Sorting in linear time

“Not so important but some ask!!.. You have a integer array for which you know that all the elements are less than some value… How efficiently you can sort such an array? You would tell merge sort, heap sort, quick sort.. But all will yield only O(n log n) max. That’s where different methodologies for sorting comes up”

Introduction

   These are quite old ways of sorting but useful when you want to do sorting in linear time without affecting the stability. There is new concept comes up here. Stability. Stability is nothing but maintaining the order of the repeated elements even in the sorted array. That is, is {2,2} which comes part of unsorted array in order when sorted, you should get the first ‘2’ first and the second following it (in the same order as unsorted array).

So, How stable is our sort we studied till now?

Say, you have {4,2,0,1,1,9}

In insertion sort, you will {1,1} in the sorted sequence in-order. So, its stable.

In merge sort, you create two lists and merge, i.e, if the merge happens between {2,0,1} and {1,9}, you still get {0,1,1,2,9} with {1,1} in same order. This is true in case of using extra space. But if there is no extra space, you would disobey the order since you need to swap or link.

In quick sort or heap sort, you do all swaps in-place. You even swap elements like {1,1} which changes its order!!.. So, they are not stable!!..

Most of the comparison sorts in which swapping is involved without considering the order, is a non-stable sort.

Till now, what we saw are all comparison sorts

Concept

   There is a new learning we got from comparison sorts and its performance. We will revise the performance of all the sorts we learnt till now.

Merge sort

Worst case – O(n log n)

Average case – Theta(n log n)

Best case – Gamma(n log n)

Insertion sort

Worst case – O(n^2), Average and Best might reduce the swaps required, but if its in-place, you always get O(n^2) with lesser constant time

Heap sort

Same as merge sort. max heapify takes O(n) and recursion pulls in O(log n) to get O(n log n)

Quick sort

Worst case – O(n^2) if the array is reverse sorted.

Best and Average – O(n log n) with very less constant time.

All the above sorts work with a basic property for sorting, comparisons. Comparison and swap are the costliest operations on all the above sorts which never makes to yield lesser than O(n log n) time.

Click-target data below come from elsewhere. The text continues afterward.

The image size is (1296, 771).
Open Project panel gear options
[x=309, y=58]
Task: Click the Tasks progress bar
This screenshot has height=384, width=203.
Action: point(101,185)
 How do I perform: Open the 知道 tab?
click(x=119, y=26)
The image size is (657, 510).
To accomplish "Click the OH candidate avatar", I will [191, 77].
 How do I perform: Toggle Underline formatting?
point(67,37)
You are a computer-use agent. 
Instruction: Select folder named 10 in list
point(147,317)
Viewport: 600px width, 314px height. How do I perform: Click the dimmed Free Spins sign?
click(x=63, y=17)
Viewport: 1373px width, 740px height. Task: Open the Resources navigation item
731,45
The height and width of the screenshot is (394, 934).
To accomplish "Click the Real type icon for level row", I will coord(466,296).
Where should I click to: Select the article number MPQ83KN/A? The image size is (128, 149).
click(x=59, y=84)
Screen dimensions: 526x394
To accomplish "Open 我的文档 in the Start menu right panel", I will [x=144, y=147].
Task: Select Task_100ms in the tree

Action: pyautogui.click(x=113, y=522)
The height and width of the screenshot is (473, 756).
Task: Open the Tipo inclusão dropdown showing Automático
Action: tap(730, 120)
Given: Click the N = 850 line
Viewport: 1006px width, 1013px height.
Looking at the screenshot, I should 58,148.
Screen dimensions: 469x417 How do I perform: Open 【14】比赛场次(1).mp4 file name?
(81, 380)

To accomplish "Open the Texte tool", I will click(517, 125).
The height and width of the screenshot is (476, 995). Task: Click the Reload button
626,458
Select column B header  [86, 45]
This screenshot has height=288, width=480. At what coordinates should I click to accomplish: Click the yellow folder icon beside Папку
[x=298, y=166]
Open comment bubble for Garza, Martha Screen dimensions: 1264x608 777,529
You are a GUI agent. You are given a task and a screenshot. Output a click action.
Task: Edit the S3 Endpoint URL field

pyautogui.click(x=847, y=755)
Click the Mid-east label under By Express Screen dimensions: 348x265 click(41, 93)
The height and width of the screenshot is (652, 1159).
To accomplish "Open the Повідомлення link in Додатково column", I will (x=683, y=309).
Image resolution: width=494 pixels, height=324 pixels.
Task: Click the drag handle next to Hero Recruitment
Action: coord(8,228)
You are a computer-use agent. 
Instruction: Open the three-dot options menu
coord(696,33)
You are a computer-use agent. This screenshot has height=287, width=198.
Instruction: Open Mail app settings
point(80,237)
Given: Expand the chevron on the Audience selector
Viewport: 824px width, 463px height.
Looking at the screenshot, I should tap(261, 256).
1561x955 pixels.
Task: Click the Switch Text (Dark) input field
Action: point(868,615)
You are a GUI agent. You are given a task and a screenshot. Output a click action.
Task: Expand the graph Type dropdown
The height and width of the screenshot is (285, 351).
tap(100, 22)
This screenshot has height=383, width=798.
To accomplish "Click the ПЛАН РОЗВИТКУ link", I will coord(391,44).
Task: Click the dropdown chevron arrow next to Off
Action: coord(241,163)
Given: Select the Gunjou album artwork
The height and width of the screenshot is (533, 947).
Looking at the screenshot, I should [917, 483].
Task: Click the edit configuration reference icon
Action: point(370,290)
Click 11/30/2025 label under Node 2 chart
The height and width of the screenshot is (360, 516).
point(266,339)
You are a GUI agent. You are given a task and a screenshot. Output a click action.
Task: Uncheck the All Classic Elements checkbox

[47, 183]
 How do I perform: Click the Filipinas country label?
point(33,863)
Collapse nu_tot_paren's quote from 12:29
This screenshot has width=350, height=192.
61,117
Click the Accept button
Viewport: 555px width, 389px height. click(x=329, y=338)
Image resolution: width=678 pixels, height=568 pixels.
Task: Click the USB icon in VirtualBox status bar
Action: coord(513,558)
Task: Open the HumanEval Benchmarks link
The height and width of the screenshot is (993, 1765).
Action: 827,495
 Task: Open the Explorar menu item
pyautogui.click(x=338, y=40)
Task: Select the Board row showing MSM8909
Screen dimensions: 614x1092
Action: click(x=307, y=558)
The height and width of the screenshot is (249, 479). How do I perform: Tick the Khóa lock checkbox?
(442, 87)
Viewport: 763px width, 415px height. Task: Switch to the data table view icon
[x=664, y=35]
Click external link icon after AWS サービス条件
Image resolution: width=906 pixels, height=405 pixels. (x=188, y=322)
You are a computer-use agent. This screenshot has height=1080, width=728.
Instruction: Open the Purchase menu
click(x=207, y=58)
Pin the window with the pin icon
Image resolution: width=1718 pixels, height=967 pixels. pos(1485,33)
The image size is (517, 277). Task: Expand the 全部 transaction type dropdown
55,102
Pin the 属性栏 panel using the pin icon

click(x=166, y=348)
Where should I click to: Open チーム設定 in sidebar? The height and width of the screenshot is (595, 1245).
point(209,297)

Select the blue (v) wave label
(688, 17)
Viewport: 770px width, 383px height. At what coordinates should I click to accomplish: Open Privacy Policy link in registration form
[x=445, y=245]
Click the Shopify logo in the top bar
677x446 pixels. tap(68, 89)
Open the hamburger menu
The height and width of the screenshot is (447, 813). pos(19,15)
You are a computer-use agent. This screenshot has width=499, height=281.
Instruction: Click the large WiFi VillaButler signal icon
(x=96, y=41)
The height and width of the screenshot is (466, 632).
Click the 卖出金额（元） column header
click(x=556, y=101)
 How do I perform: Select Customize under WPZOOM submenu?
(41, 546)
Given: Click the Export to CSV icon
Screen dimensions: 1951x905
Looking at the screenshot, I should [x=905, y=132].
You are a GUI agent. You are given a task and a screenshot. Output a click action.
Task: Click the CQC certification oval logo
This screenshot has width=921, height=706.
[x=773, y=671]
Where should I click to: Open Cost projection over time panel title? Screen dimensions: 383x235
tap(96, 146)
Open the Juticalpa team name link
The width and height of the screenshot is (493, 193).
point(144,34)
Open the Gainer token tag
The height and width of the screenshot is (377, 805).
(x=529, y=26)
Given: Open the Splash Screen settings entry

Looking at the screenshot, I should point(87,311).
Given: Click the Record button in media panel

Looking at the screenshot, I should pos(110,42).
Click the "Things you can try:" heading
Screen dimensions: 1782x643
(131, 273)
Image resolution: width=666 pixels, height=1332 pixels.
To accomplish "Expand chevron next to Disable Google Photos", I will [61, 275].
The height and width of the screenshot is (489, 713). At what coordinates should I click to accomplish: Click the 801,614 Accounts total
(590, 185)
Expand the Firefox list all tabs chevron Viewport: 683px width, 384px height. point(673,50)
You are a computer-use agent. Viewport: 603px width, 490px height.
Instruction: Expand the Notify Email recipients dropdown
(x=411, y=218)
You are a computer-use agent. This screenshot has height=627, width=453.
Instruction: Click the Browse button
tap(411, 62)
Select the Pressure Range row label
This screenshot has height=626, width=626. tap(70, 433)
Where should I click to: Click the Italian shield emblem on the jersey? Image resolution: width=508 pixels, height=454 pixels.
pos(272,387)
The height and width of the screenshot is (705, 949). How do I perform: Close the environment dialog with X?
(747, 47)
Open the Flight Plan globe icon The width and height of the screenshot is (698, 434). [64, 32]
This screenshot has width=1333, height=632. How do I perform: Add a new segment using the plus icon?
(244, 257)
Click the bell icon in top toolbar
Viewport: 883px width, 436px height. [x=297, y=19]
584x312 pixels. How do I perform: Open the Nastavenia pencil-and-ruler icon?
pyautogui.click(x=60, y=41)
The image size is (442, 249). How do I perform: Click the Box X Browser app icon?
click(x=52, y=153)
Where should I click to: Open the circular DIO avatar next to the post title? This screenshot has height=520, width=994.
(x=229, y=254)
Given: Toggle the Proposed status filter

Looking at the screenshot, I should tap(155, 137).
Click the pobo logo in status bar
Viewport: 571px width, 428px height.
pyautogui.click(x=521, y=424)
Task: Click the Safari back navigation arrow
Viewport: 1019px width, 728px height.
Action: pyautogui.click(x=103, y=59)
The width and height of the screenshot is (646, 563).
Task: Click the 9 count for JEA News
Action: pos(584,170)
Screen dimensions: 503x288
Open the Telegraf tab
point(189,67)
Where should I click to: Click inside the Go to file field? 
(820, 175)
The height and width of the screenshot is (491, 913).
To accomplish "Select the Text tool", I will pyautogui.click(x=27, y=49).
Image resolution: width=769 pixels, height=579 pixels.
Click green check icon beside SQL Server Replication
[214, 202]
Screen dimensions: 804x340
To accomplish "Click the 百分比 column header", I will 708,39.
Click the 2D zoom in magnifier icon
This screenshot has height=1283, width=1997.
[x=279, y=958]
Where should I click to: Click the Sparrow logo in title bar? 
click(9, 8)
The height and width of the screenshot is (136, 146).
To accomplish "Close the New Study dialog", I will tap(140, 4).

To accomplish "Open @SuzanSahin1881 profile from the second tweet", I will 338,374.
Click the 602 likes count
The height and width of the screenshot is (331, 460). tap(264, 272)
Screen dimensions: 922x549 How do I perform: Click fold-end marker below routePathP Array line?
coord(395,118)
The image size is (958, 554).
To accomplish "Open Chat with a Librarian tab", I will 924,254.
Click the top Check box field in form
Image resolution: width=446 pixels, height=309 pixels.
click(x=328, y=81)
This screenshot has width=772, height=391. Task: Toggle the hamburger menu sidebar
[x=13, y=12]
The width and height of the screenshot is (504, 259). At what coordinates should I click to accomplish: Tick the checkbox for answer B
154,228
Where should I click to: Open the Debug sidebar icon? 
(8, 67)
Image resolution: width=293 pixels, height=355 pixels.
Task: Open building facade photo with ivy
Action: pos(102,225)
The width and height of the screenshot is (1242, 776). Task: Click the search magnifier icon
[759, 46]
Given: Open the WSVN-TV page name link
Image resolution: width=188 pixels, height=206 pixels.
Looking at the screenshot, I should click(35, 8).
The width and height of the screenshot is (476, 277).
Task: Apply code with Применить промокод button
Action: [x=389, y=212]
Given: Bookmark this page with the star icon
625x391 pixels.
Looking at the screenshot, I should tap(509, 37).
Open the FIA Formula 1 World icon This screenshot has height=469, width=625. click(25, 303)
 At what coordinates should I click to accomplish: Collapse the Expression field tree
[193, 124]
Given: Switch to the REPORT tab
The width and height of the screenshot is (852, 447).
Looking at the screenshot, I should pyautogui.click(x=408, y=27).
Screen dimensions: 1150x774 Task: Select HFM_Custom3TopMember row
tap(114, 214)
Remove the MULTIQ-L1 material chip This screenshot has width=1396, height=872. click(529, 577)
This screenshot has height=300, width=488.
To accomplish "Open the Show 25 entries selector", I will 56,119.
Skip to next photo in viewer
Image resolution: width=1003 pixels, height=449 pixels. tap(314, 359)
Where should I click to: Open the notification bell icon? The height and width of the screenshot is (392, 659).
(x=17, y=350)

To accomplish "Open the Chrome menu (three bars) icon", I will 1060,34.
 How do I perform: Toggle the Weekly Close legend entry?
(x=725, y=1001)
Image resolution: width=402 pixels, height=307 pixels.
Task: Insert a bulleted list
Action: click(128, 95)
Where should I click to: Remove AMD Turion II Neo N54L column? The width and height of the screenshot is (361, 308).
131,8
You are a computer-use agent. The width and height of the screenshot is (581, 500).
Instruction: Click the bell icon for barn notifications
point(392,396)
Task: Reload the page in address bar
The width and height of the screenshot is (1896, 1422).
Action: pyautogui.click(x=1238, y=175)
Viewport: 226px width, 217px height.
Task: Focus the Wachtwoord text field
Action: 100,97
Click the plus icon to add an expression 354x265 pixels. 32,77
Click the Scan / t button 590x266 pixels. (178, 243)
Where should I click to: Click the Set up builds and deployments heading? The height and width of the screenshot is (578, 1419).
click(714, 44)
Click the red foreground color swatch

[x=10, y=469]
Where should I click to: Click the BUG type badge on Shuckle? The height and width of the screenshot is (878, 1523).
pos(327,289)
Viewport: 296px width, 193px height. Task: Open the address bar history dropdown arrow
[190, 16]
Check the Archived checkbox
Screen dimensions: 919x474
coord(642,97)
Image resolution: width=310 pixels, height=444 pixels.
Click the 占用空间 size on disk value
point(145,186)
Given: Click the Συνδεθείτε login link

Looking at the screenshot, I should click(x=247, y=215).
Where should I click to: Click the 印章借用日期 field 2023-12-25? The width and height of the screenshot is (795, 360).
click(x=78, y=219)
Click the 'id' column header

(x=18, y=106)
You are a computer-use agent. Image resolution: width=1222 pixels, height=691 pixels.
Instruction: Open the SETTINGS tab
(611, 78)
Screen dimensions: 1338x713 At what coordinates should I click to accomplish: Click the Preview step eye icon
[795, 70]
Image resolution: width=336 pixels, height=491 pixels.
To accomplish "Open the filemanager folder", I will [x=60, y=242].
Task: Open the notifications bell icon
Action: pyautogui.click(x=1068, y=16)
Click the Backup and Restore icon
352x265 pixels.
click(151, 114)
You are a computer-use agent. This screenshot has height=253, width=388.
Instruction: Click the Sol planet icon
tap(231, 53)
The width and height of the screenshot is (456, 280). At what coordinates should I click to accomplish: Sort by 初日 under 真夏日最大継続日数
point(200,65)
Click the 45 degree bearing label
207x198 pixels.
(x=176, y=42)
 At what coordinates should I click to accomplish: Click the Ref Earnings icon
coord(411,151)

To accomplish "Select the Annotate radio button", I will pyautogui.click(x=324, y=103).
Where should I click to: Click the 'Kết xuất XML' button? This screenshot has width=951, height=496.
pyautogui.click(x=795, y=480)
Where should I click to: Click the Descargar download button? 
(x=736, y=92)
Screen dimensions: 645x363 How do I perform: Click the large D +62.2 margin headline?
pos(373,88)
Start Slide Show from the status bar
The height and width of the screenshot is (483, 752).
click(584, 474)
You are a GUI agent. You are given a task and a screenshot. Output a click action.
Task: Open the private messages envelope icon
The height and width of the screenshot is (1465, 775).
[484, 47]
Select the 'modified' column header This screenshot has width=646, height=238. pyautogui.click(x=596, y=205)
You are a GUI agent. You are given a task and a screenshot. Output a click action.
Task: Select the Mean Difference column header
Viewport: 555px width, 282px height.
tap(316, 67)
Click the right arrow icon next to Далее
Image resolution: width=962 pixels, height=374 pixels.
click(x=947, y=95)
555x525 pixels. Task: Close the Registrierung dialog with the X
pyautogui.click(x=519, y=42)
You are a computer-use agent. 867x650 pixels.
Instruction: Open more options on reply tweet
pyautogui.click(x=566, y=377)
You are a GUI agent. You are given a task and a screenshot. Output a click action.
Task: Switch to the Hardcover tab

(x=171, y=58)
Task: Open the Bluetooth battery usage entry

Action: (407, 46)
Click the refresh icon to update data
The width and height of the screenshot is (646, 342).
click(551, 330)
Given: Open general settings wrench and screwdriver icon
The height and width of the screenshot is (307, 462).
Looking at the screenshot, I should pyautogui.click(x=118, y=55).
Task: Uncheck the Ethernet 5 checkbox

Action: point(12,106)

In case of heap sort, max heapify requires only O(n). But O(log n) extra is required to up-bubble or down-bubble elements since we are based upon comparisons.

If we ask, can we ever sort in time less than O(n log n)? Then its a big yes!! but not using comparison as its base.

Conclusion

   In coming articles, we will start reading a completely different perspective of sorts which is used only for special cases and are not general purpose sorts. But sorting can be done in linear time with extra space when we are not using comparison sorts. Since most of these sorting is possible only on integers, they even call these sorting category as integer sorting methods.